Question

Two coins are available, one fair and the other two-headed. Choose a coin and toss it once; assume that the unbiased coin is chosen with probability $$\dfrac {3}{4}$$. Given that the outcome is head the probability that the two-headed coin was chosen, is
A
$$\dfrac {3}{5}$$
B
$$\dfrac {2}{5}$$
C
$$\dfrac {1}{5}$$
D
$$\dfrac {2}{7}$$

Answer

**step1** Understanding the problem

We have two types of coins: a fair coin and a two-headed coin.
A fair coin has one side as a Head and the other as a Tail. When tossed, it has an equal chance of landing on Head or Tail (1 out of 2 chance for Heads).
A two-headed coin has Heads on both sides. When tossed, it will always land on Head (1 out of 1 chance for Heads).
When we choose a coin, the problem states that we are more likely to pick the fair coin. Specifically, the chance of choosing the fair coin is $$\dfrac{3}{4}$$. This means out of every 4 times we choose a coin, we expect to pick the fair coin 3 times and the two-headed coin 1 time.
After choosing a coin, we toss it once and the result is a Head.
Our goal is to find the chance (probability) that the coin we chose was the two-headed coin, given that we got a Head.

**step2** Setting up a scenario with a specific number of trials

To make the calculation easier to understand using whole numbers, let's imagine we repeat the process of choosing a coin and tossing it many times.
The probabilities involved are $$\dfrac{3}{4}$$ for choosing the fair coin, $$\dfrac{1}{4}$$ for choosing the two-headed coin, and $$\dfrac{1}{2}$$ for getting a head from the fair coin.
To ensure all our calculations result in whole numbers, we need to pick a total number of trials that is a multiple of 4 (from the coin choice probabilities) and also allows us to take half of a number (for the fair coin's heads) easily.
Let's choose to imagine this process happens 8 times.
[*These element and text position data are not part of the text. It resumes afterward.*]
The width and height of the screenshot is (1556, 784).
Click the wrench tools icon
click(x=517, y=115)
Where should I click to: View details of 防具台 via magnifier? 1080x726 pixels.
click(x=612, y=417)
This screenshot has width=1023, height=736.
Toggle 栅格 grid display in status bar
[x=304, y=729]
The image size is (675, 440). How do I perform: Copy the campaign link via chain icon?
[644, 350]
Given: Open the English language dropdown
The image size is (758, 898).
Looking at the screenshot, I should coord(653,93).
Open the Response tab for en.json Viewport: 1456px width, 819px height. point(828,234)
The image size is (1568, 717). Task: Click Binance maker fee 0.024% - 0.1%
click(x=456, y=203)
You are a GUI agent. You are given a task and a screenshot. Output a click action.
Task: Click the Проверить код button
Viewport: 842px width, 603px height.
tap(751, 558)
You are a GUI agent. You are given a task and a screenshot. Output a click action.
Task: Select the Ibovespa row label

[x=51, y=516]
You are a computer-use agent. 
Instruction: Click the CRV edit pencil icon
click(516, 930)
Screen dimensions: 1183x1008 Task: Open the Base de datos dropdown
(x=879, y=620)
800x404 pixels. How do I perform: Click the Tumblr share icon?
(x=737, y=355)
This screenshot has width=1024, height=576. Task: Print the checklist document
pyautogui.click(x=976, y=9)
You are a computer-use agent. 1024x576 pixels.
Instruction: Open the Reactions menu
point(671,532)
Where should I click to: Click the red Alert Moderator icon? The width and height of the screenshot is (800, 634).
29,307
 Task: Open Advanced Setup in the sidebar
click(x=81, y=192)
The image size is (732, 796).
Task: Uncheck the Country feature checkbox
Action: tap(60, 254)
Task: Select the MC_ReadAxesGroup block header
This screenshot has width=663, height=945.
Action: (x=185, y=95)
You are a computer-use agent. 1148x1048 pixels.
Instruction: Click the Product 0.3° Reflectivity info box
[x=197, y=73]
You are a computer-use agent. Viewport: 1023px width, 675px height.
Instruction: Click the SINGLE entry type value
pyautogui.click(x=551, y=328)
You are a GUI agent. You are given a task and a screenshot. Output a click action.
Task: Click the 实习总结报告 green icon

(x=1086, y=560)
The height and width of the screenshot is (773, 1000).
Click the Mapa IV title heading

This number is a multiple of 4, and it will help us get clear whole numbers for heads.

**step3** Calculating how many times each coin is chosen

Out of the 8 times we choose a coin:
1. **Number of times the fair coin is chosen:**
Since the probability of choosing the fair coin is $$\dfrac{3}{4}$$, we find $$\dfrac{3}{4}$$ of 8.
$$ \frac{3}{4} \times 8 = \frac{24}{4} = 6 $$
So, in our 8 imagined choices, the fair coin is chosen 6 times.
2. **Number of times the two-headed coin is chosen:**
If the fair coin is chosen 3 out of 4 times, then the two-headed coin must be chosen 1 out of 4 times (since $$1 - \dfrac{3}{4} = \dfrac{1}{4}$$). So, we find $$\dfrac{1}{4}$$ of 8.
$$ \frac{1}{4} \times 8 = \frac{8}{4} = 2 $$
So, in our 8 imagined choices, the two-headed coin is chosen 2 times.

**step4** Calculating the number of heads from each type of coin

Now, let's figure out how many heads we expect to get from tossing each coin:
1. **Heads from the fair coin:**
The fair coin was chosen 6 times. A fair coin has a $$\dfrac{1}{2}$$ chance of landing on heads.
So, we expect $$\dfrac{1}{2}$$ of these 6 tosses to be heads.
$$ \frac{1}{2} \times 6 = \frac{6}{2} = 3 $$
We expect 3 heads from the fair coin tosses.
2. **Heads from the two-headed coin:**
The two-headed coin was chosen 2 times. A two-headed coin always lands on heads (its probability of heads is 1).
So, we expect 1 times these 2 tosses to be heads.
$$ 1 \times 2 = 2 $$
We expect 2 heads from the two-headed coin tosses.

**step5** Calculating the total number of heads observed

To find the total number of times we get a head, we add the heads from the fair coin and the heads from the two-headed coin:
Total heads observed = Heads from fair coin + Heads from two-headed coin
Total heads observed = 3 + 2 = 5 heads.
So, in our 8 imagined repetitions of the process, we would expect to see a head 5 times.

**step6** Determining the final probability

The question asks for the probability that the two-headed coin was chosen, *given that* the outcome was a head. This means we only focus on the 5 times we observed a head.
Out of these 5 times that a head was observed:
We found that 2 of these heads came from the two-headed coin (from Step 4).
The other 3 heads came from the fair coin.
So, the probability that the two-headed coin was chosen, given that we got a head, is the number of heads from the two-headed coin divided by the total number of heads observed:
Probability = $$\dfrac{\text{Number of heads from two-headed coin}}{\text{Total number of heads observed}} = \dfrac{2}{5}$$
The probability is $$\dfrac{2}{5}$$.